The Bridge to the Tiger Slam
The 2000 US Open was the first major of what is now called the Tiger Slam. He followed it with the 2000 Open Championship at St. Andrews, the 2000 PGA Championship at Valhalla, and the 2001 Masters at Augusta — holding all four major titles simultaneously, the only player since Bobby Jones (under the old amateur major definition) to do so.
The Pebble Beach win was the spark. It set the tone of inevitability that defined the rest of the run. After June 2000, every tournament Tiger entered carried the assumption that he was the favorite no matter the field or the course. That assumption survived multiple knee surgeries, multiple back operations, multiple personal crises, and the eventual rise of a generation of players raised entirely on the question of how to beat Tiger Woods.
Why This Week Still Matters
Decades later, the 2000 US Open at Pebble Beach functions as the reference point for what dominance in golf can look like. Whenever a player wins by six or seven shots in a major now, the comparison goes to Tiger at Pebble. He set the ceiling so high that nothing the game has produced since has approached it.

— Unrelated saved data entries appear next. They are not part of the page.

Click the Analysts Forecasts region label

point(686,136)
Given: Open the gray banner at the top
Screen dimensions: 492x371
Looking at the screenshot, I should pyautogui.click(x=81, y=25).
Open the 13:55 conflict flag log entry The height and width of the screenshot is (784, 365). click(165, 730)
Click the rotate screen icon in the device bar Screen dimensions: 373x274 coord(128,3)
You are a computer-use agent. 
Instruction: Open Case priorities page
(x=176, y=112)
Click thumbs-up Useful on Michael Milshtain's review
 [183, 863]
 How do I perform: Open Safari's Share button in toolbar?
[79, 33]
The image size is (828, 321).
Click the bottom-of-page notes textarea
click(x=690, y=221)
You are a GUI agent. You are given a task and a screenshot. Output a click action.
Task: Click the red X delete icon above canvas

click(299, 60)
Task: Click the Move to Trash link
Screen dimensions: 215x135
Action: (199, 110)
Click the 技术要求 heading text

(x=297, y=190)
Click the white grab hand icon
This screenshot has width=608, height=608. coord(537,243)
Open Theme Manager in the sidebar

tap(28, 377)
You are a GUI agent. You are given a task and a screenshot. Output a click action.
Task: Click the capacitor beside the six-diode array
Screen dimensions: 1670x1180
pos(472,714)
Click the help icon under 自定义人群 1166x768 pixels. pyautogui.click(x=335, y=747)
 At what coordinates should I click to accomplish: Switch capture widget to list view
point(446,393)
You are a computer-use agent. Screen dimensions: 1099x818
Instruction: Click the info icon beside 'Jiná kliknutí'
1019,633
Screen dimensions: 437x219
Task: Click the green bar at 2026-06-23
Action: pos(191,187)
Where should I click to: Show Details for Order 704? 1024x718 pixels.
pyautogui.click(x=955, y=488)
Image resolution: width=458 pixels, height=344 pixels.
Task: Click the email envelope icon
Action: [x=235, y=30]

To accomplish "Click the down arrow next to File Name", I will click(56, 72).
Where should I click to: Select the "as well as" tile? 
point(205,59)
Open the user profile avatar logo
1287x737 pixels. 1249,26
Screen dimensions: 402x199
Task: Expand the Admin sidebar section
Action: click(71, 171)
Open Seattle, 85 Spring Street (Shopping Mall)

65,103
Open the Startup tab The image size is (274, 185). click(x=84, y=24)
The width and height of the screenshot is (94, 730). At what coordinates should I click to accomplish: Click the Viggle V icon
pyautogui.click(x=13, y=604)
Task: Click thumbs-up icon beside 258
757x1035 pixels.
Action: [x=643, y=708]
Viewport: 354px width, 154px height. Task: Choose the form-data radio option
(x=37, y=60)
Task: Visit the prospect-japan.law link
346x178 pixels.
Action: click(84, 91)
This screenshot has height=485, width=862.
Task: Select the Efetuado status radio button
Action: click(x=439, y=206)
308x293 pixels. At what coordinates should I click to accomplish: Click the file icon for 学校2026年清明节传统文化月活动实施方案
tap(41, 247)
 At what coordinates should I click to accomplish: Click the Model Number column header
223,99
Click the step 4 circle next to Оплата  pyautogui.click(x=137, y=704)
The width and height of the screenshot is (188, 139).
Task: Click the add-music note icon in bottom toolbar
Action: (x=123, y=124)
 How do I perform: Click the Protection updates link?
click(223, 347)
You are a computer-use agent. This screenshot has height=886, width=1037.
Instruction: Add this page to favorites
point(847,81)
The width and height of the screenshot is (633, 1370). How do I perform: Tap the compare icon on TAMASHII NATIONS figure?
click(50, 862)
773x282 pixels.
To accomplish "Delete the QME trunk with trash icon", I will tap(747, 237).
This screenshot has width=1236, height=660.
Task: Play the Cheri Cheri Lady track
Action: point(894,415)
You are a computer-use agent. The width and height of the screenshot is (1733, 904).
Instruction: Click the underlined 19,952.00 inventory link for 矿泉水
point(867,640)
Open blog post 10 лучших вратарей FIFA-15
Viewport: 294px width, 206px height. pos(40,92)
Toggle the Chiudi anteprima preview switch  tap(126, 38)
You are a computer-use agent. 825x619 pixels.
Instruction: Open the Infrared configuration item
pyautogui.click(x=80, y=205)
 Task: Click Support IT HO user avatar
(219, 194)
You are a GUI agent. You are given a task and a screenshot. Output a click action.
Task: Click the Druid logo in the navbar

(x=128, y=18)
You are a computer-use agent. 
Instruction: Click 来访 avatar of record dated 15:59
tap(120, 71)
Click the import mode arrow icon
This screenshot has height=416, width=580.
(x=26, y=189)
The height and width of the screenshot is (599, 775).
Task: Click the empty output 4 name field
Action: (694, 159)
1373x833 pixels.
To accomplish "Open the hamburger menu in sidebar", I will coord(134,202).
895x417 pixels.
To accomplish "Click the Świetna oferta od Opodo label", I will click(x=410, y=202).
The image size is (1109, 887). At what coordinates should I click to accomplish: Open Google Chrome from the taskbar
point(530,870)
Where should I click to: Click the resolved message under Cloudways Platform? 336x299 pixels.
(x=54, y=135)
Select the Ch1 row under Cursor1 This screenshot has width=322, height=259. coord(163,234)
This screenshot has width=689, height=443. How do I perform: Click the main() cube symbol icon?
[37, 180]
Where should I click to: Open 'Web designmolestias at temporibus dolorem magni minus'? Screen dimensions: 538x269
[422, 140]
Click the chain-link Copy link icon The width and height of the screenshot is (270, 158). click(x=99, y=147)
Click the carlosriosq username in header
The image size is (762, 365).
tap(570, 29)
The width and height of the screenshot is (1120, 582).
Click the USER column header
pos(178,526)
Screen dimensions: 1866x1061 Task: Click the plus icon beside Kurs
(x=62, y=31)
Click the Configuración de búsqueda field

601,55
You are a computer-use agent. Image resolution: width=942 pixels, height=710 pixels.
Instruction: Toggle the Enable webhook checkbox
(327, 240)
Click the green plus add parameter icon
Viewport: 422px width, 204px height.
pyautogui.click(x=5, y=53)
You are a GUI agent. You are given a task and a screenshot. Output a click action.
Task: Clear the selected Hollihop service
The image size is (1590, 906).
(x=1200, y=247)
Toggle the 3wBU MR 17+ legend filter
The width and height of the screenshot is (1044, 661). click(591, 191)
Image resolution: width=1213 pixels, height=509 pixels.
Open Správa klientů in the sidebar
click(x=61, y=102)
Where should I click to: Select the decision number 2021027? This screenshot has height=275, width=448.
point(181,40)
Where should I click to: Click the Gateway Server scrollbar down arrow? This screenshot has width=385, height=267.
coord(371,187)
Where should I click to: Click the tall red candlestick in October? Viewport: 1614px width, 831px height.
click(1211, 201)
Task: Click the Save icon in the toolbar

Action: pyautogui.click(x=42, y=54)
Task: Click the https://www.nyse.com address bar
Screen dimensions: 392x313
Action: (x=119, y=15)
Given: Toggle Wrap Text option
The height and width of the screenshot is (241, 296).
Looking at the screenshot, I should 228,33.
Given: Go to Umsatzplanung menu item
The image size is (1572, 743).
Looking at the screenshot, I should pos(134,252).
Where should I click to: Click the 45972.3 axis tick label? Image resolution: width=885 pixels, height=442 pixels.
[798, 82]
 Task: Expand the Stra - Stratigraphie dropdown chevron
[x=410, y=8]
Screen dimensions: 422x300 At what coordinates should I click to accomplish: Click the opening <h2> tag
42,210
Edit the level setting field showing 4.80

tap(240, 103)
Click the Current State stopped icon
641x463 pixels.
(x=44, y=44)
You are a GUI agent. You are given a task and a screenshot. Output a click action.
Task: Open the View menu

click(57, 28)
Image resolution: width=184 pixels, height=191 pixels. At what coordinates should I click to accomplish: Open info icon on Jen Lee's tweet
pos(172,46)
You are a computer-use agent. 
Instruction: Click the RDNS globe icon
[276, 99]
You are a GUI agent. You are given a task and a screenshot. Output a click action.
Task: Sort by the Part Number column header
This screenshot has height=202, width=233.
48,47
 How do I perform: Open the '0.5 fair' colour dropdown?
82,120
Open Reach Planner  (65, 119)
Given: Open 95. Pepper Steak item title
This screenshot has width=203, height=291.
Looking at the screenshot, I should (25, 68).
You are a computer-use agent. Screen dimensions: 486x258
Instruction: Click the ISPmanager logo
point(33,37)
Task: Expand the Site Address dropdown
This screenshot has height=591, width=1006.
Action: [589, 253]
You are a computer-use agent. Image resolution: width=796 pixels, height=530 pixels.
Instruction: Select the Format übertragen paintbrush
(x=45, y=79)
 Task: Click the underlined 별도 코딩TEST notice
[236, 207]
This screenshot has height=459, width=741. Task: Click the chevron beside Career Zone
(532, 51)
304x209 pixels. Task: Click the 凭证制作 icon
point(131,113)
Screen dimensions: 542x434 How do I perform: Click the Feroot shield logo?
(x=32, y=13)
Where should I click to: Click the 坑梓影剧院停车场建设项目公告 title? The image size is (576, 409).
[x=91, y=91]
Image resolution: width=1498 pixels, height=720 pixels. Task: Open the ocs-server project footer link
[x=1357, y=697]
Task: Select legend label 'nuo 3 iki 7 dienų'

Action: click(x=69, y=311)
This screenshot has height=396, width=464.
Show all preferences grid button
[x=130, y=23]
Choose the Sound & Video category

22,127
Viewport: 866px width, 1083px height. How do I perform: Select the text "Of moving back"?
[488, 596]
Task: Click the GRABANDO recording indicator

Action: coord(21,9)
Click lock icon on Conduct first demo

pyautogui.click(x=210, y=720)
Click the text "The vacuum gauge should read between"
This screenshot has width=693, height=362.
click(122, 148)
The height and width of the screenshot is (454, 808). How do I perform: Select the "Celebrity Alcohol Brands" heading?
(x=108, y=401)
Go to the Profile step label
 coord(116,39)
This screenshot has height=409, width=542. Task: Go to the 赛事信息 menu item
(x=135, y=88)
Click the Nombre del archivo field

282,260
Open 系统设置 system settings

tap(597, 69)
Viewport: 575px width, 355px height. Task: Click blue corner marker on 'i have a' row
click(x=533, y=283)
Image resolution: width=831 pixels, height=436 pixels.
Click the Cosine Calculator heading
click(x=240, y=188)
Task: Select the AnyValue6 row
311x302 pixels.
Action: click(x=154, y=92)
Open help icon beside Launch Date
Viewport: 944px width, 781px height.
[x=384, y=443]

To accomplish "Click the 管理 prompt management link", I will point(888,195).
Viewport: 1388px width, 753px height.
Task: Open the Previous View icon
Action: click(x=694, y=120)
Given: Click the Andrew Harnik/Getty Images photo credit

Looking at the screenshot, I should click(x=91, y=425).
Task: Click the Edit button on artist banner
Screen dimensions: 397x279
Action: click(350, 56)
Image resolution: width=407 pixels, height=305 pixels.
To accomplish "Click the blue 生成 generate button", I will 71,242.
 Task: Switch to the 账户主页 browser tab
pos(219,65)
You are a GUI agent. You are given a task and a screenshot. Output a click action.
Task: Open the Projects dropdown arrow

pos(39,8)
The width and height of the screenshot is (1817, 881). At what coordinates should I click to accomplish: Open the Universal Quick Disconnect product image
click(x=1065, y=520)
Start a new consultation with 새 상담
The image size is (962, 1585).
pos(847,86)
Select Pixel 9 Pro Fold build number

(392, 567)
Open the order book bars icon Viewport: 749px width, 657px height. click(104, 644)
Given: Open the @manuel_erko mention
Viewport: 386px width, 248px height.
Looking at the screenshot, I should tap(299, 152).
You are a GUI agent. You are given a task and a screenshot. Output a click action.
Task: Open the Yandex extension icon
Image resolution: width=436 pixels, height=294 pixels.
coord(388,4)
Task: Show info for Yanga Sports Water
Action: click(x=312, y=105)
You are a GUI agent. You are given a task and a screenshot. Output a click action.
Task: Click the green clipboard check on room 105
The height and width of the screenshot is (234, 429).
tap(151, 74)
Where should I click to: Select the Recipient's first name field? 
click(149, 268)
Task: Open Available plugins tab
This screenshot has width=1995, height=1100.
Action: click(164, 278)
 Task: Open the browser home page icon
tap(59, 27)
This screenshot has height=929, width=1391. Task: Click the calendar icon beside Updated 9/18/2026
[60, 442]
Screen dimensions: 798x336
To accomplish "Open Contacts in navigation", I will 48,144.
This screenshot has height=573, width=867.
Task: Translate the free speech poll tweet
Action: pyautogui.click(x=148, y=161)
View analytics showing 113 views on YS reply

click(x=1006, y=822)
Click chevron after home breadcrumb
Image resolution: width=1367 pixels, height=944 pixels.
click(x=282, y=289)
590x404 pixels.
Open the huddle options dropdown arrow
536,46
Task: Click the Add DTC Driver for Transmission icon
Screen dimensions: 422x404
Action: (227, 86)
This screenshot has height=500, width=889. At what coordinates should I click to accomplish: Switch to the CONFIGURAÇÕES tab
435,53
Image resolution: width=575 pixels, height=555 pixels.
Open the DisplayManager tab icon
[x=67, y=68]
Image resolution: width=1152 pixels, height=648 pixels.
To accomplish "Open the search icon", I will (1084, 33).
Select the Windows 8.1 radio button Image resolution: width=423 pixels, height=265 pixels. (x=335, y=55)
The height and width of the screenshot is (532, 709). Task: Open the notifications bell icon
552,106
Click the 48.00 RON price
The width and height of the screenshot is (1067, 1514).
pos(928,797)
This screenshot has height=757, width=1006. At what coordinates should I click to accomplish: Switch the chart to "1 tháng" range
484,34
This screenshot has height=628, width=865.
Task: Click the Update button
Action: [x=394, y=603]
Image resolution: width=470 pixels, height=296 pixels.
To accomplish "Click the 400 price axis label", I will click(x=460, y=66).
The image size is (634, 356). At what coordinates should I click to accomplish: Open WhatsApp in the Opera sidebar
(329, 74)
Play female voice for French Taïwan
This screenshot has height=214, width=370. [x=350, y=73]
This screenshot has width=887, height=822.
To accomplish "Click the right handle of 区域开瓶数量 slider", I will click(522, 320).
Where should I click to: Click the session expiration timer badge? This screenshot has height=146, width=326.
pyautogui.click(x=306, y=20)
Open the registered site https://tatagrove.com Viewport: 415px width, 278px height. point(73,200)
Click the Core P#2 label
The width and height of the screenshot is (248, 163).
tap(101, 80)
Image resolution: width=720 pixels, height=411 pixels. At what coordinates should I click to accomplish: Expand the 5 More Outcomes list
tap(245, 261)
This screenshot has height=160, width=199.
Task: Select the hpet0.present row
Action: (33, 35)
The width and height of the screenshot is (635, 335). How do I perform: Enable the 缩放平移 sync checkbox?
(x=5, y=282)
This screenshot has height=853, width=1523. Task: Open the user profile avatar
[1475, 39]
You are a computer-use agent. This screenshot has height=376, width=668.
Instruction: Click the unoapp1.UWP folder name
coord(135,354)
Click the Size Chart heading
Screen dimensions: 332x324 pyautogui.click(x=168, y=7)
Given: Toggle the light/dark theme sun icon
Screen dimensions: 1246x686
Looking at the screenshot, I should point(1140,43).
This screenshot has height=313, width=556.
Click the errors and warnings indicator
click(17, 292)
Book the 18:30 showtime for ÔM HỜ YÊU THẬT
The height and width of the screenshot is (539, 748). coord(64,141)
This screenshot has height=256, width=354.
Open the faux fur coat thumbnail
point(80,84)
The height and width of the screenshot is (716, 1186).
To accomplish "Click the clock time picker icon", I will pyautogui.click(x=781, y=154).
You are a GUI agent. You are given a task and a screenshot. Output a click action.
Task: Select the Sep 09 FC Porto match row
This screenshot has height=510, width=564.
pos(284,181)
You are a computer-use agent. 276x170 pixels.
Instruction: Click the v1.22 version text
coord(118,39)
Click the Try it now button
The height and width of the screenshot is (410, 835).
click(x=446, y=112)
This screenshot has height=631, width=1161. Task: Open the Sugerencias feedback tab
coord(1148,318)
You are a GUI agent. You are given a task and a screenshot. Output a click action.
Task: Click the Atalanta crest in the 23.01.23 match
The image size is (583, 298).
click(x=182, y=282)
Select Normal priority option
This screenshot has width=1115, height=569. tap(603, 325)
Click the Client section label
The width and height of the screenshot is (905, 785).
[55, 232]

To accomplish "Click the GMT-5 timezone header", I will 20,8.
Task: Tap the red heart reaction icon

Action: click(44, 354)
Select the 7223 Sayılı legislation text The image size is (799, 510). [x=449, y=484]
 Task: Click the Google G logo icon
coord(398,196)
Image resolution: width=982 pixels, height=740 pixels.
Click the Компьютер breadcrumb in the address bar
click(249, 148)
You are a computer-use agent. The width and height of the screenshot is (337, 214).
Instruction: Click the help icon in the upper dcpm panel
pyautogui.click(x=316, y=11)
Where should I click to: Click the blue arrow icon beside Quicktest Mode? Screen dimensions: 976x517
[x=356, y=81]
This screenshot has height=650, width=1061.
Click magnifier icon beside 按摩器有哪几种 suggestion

For students of the game, the week is worth studying for what it reveals about course management, not just raw talent. Tiger’s plan at Pebble was conservative off the tee on most holes — a strategy that defies modern bomb-and-gouge orthodoxy. He prioritized fairways and angles. He worked the ball both ways depending on the wind. He played for the middle of greens and let his putter clean up the work. On a course shorter than most modern majors, the discipline of taking driver out of his hands when needed was the foundation of the historic margin.
If you want a single tournament that captures what golf at its peak can look like, the 2000 US Open at Pebble Beach is still the answer.